Extracted text
--- --- ---

A Million Aussie Retail Workers At Risk

1 million Australian workers at risk of penalty rate cuts while bosses are promised free lunches

AUSTRALIA | After days of media scrutiny, Shadow Minister for Employment and Workplace Relations, Michaelia Cash, has refused to rule out penalty rate cuts for Australia’s lowest-paid workers under a Coalition government.

With the federal election fast approaching, working people deserve clarity from all major parties on whether they support the Australian Retailers Association’s application to the Fair Work Commission to cut penalty rates, backed by major retailers including Coles, Woolworths, Kmart and Costco.

“Retail workers deserve answers from our politicians on their penalty rates agenda. Michaelia Cash should stop hiding from the public and rule out any penalty rate cuts if she becomes Minister. The livelihoods of working-class Australians are on the line this election,” said ACTU Assistant Secretary Joseph Mitchell.

“Australians deserve to know whose side their politicians are on. Are they on the side of big business profiteers seeking to cut working peoples’ wages, or on the side of cost-of-living relief measures that have got wages moving again?”

Australian Unions were concerned that if the application was successful, cuts to penalty rates could spread to workers in other award-reliant industries, including hospitality, health care, fast food and administration.

--- --- ---

Dataset entries:
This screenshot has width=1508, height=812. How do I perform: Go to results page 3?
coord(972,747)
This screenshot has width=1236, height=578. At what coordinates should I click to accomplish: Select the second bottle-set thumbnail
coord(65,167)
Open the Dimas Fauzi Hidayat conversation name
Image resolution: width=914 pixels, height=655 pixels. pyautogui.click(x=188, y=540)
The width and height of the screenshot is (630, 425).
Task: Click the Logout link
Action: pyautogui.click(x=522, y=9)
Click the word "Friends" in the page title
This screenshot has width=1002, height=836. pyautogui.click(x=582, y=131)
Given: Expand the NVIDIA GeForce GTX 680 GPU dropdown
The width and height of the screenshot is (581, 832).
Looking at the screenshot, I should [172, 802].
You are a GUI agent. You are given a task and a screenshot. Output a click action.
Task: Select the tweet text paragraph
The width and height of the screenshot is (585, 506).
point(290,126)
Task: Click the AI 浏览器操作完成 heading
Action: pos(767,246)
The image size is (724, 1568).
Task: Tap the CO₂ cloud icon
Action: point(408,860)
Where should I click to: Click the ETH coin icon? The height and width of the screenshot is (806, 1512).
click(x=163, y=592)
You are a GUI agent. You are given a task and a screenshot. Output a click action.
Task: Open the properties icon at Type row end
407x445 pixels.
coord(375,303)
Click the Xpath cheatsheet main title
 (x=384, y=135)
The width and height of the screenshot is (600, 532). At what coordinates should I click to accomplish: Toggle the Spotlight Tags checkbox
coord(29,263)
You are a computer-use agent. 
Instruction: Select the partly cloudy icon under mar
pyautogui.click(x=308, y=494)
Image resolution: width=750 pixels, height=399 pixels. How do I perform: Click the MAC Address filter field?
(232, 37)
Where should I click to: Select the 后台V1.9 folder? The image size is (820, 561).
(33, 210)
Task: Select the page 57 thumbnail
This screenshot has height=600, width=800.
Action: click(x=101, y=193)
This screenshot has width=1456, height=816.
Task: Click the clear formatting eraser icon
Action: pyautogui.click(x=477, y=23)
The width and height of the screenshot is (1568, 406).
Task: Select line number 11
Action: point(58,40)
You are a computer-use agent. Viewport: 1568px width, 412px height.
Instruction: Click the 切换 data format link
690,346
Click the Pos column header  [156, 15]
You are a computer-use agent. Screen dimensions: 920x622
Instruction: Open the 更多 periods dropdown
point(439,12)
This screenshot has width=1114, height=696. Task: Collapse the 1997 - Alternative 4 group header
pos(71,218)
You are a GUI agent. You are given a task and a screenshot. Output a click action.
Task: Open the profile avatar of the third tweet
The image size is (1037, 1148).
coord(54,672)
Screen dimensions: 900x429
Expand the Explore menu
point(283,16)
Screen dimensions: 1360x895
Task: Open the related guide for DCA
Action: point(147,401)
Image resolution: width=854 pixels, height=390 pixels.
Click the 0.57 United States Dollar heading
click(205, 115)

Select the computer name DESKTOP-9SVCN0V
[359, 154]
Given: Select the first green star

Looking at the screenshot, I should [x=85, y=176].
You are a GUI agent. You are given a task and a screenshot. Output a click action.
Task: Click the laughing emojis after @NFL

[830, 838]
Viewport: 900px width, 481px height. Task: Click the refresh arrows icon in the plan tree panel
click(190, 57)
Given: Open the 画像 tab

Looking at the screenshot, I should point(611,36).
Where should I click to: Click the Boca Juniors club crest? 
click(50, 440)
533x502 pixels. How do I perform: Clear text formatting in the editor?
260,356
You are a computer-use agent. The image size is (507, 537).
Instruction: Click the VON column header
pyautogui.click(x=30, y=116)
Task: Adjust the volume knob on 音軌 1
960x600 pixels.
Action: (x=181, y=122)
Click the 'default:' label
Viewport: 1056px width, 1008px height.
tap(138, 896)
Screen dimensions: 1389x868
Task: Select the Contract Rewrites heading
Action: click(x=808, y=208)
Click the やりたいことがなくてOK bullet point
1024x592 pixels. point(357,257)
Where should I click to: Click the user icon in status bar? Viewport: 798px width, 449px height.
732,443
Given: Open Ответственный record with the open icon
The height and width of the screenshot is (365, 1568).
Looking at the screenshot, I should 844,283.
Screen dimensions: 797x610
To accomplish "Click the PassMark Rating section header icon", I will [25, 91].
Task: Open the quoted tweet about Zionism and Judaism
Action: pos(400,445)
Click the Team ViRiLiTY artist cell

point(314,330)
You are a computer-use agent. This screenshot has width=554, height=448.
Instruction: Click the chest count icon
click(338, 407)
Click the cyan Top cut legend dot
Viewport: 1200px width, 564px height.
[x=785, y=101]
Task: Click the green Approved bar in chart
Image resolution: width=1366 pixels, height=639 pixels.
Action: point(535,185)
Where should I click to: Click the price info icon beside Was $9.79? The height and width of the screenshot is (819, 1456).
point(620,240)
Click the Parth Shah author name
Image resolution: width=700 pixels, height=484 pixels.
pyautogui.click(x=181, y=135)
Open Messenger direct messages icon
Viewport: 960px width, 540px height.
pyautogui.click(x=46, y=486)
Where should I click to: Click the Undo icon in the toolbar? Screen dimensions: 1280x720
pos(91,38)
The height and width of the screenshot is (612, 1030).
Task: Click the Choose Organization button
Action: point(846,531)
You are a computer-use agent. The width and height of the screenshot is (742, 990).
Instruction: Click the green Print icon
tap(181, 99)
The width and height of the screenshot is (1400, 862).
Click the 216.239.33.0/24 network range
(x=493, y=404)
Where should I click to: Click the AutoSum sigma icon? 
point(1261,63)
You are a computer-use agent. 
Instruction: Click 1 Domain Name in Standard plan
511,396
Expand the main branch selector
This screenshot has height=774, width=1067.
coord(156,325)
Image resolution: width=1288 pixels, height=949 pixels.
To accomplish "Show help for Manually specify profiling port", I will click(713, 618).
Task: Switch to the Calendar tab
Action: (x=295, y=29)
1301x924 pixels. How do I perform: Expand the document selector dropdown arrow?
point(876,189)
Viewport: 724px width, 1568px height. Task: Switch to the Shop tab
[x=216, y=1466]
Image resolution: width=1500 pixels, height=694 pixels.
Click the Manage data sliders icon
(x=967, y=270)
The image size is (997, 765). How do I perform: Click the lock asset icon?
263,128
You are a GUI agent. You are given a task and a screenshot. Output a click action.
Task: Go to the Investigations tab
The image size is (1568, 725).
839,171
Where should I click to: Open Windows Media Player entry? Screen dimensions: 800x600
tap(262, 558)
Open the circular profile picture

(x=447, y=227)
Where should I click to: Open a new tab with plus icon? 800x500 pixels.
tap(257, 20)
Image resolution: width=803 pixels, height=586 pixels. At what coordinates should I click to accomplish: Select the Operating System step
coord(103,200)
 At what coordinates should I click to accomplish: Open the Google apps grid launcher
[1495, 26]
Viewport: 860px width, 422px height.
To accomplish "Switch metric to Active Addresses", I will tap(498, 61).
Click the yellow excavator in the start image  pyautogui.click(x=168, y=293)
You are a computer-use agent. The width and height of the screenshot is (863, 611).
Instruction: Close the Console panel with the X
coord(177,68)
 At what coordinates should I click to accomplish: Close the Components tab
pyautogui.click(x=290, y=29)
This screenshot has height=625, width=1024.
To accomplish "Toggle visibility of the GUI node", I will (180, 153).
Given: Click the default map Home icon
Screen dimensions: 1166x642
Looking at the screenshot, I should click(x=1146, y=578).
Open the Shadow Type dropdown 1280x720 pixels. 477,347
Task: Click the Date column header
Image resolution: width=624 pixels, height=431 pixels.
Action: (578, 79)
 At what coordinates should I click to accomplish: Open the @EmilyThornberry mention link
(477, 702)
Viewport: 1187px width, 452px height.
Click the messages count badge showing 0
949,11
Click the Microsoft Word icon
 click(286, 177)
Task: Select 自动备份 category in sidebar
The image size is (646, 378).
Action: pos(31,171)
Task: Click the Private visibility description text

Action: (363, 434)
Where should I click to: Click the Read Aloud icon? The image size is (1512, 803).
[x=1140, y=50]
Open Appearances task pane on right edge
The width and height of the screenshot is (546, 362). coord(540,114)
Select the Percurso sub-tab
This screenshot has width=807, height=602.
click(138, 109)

--- --- ---

Assigned task
Continue the article on the penalty rate cuts for Australian retail workers, picking up after its final sentence. The entries are drawn from a separate source unrelated to the text.

Written answer
The Fair Work Commission’s ruling could impact more than a million workers, including 360,000 permanent award-reliant workers and 660,000 workers on enterprise agreements or contracts that these awards underpin.

The Retail Association’s proposal to the Fair Work Commission calls for scrapping overtime, evening and weekend penalty rates, and work breaks or ‘smoko breaks’ and reducing rest times between shifts from 12 to 10 hours.

The application covers permanent workers earning above AUD 53,670 on the retail award who would lose their penalty rates, overtime, annual leave loading, allowances, breaks, and safeguards around work hours in exchange for a 25 percent pay rise to buy out award rights and protections.

“It’s not just retail workers that this application could impact. If this precedent spreads to other industries whose workers rely on awards, in hospitality or healthcare, more than one million workers could be affected.

The AUD 53,670 pay threshold is only AUD 6,000 more than the annual minimum wage of a full-time worker in Australia and well below the ‘low paid’ threshold the FWC considers when updating award wages.

Woolworth and Coles publicly backed the application to scrap working-hour rules. Concerns about ‘rostering restrictions’ were among the reasons these companies cited for underpaying workers' wages by AUD 500 million.

The retail industry made over AUD 7 billion in profits as of September 2024.

“If the Coalition continues its practice of appointing their big business mates to the Fair Work Commission, as they did in government, this risk will intensify. We’ve seen what happens when governments leave big business to their own devices – workers are unfairly sacked, wages are cut, and permanent jobs become casual.”